No hay nada de nuevo en esta asociación de conceptos, no solo en la equiparación del acto de escribir con el caminar, una equiparación, quizás, demasiado manida, sino tampoco en la asunción de que el ensayo es una forma de deambulación. Ensayar es errar, tanto en su primera–“No acertar algo”- como en su segunda acepción –“Andar vagando de una parte a otra”. Y esto lo sabe bien Romero Ortega, que comienza su libro cuestionando el concepto de lugar, al que define como una ficción inestable: “el paso del tiempo y el temblor de nuestra propia mirada hacen que la noción de lugar sea algo mucho más inestable que lo que comúnmente creemos”, apunta para a continuación afirmar que “el verdadero viaje es lo que queda cuando regresamos a casa y olvidamos todos los nombres”.

Por ello, resulta más que adecuado hablar de “paisajes mentales” a la hora de señalar los territorios transitados por Romero Ortega.
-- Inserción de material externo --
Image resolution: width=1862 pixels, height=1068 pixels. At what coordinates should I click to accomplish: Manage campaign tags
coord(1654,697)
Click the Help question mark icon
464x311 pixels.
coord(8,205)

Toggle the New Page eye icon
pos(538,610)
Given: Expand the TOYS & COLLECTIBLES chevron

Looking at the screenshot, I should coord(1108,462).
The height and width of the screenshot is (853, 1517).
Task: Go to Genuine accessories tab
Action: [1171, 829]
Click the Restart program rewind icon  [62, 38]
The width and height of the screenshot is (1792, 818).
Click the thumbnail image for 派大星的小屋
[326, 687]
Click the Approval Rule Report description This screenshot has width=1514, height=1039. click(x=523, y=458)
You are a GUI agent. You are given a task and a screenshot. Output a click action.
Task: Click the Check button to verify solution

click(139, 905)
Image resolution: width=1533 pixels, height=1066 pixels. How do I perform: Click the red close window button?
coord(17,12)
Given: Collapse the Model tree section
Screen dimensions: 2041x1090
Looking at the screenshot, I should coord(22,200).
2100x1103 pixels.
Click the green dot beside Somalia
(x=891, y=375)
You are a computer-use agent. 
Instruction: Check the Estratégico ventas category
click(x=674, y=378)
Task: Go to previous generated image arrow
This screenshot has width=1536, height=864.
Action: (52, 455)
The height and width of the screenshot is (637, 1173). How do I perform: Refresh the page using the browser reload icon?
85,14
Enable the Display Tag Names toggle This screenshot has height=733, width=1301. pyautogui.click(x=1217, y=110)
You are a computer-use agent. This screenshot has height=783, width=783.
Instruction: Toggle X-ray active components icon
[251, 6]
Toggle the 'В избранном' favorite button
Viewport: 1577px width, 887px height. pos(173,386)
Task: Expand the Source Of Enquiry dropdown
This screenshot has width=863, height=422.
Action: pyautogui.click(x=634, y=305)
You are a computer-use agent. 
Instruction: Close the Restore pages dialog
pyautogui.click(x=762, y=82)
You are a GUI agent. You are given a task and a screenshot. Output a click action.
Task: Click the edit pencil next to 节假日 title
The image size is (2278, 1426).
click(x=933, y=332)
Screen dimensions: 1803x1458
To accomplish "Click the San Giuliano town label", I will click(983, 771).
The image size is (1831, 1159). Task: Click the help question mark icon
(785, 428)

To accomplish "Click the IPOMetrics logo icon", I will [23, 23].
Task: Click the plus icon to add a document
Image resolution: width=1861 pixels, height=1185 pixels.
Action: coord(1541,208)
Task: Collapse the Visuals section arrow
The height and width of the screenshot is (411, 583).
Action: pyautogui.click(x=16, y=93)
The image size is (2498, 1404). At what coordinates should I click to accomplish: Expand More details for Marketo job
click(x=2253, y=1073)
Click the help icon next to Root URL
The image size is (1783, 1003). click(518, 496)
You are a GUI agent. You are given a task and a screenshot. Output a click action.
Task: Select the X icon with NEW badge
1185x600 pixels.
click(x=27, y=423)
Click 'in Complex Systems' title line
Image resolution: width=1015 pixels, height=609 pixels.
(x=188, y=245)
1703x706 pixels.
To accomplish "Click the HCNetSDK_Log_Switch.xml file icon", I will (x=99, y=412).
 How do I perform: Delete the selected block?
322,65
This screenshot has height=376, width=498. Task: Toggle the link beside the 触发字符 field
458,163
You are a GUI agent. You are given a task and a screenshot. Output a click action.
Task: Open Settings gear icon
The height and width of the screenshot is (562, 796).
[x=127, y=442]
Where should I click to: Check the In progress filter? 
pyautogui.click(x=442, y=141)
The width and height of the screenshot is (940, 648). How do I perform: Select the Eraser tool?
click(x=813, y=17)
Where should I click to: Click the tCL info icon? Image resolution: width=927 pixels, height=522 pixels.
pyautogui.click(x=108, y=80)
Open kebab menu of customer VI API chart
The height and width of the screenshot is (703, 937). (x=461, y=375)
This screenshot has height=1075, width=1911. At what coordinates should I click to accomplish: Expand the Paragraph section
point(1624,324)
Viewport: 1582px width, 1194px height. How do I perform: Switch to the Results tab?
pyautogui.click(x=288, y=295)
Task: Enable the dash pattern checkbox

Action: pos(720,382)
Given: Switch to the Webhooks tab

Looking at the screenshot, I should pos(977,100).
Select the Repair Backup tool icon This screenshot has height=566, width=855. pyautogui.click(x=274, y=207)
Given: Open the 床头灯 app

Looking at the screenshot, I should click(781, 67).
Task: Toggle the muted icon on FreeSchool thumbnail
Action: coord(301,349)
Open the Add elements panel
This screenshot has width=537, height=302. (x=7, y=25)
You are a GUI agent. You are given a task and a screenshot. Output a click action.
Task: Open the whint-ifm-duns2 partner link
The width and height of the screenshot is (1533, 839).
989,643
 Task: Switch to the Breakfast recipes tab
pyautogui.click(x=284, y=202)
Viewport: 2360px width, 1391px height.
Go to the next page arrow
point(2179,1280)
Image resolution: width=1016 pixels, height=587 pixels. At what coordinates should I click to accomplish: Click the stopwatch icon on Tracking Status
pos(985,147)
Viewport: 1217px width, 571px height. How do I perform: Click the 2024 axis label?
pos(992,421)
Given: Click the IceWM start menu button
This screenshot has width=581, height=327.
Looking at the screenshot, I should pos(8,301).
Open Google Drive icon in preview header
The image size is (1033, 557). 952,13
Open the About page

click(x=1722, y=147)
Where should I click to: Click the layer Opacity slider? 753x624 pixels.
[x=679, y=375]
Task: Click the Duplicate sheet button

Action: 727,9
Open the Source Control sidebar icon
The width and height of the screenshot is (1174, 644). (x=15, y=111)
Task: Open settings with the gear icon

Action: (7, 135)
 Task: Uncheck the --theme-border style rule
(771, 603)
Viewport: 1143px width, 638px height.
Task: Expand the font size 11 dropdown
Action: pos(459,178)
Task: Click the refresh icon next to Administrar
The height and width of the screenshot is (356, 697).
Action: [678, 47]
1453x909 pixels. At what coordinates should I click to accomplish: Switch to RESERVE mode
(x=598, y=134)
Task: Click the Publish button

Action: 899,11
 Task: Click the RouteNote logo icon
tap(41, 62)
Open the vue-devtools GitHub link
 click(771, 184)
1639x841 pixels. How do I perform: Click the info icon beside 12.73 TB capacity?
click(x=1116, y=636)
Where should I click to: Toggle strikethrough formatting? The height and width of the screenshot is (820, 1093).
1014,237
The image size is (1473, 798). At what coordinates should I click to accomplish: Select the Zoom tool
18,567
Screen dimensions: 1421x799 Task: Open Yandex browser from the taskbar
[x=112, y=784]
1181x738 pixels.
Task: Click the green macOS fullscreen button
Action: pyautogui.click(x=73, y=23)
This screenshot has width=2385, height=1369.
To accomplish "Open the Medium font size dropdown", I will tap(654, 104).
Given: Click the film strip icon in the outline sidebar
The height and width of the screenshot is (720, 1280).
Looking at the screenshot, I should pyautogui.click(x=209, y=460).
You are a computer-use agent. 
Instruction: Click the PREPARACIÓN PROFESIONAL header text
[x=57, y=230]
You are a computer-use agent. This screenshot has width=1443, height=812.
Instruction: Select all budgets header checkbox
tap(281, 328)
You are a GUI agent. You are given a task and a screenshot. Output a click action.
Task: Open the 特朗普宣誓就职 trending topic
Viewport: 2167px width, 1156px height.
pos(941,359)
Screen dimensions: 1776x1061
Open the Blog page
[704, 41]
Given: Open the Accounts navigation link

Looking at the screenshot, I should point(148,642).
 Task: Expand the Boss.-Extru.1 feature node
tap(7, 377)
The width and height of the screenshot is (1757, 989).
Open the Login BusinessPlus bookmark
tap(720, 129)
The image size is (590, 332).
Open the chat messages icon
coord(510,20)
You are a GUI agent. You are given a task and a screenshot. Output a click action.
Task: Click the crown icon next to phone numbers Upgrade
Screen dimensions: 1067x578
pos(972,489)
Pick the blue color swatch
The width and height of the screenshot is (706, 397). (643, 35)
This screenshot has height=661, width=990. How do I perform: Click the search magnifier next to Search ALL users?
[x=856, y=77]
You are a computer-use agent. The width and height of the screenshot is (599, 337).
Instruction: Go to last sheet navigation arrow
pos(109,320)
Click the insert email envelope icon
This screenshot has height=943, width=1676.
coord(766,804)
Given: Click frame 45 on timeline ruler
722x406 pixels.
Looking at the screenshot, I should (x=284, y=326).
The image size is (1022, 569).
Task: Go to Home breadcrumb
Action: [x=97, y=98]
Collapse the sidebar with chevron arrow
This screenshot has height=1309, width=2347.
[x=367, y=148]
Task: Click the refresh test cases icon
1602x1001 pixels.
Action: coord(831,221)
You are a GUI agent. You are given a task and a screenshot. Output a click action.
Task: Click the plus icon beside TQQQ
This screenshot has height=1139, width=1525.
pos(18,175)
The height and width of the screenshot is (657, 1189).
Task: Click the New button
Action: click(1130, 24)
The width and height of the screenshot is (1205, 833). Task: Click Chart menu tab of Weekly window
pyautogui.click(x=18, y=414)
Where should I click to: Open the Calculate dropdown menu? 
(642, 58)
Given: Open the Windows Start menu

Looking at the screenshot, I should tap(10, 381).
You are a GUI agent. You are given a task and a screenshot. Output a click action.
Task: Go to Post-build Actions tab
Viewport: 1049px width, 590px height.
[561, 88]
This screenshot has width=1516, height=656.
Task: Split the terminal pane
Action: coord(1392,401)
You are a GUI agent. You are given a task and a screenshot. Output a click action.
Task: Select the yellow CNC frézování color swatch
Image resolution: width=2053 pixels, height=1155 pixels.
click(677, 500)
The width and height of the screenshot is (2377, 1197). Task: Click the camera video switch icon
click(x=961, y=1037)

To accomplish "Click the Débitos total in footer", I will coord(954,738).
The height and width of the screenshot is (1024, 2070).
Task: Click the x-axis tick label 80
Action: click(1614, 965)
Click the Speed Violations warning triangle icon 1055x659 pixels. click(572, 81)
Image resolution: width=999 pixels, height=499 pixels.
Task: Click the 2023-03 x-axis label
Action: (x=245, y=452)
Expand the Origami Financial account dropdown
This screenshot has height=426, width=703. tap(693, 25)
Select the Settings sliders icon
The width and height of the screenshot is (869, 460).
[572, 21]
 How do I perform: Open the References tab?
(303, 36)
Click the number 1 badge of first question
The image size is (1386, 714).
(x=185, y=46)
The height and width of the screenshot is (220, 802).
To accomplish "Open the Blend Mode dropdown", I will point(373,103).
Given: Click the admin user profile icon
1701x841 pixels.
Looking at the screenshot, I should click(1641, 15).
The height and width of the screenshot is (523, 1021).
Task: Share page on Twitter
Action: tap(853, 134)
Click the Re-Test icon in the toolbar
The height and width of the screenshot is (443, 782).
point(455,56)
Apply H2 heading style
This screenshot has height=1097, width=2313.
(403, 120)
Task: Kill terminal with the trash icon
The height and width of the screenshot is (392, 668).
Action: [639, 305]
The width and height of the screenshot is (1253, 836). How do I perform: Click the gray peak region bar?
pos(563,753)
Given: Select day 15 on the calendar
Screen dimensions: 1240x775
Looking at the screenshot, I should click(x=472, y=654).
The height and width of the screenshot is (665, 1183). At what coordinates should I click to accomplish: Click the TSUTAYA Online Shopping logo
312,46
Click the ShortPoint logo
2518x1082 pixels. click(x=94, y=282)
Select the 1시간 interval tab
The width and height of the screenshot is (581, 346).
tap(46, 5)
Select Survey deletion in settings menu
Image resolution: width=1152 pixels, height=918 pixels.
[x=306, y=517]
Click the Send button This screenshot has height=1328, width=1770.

Reconocibles en su toponimia, estos lugares se van construyendo a través de la escritura de su autor. Más que narrar las ciudades y sus alrededores, el autor las construye a través de una escritura en la que el yo está muy presente: es el lugar de la mirada, es la asunción de una subjetividad de la que no se puede desprender. Es un yo que bebe del entorno, de esas lecturas que, a su vez, han construido también esas mismas ciudades transitadas. Barcelona le sirve para mostrar el lugar desde donde escribe, sin rehuir las contradicciones propias de toda existencia y a partir de las cuales el autorreflexiona sobre la idea del viaje, sobre el turismo, sobre la fisionomía de las ciudades, sobre el paisaje y su destrucción, sobre las fronteras urbanas o sobre la arquitectura simulacro. Vagabundeando de un tema a otro y de la mano de escritores-paseantes -de Brodsky al García Lorca de 'Poeta en Nueva York', de Sebald hasta el Villoro de 'El vértigo horizontal' pasando por Kerouac o Pérez Andújar-, Romero Ortega propone un libro que, sin ofrecer una verdadera vuelta de tuerca al tema del caminar, está lleno de observaciones interesantes en torno a temas que todavía y por suerte no se han agotado.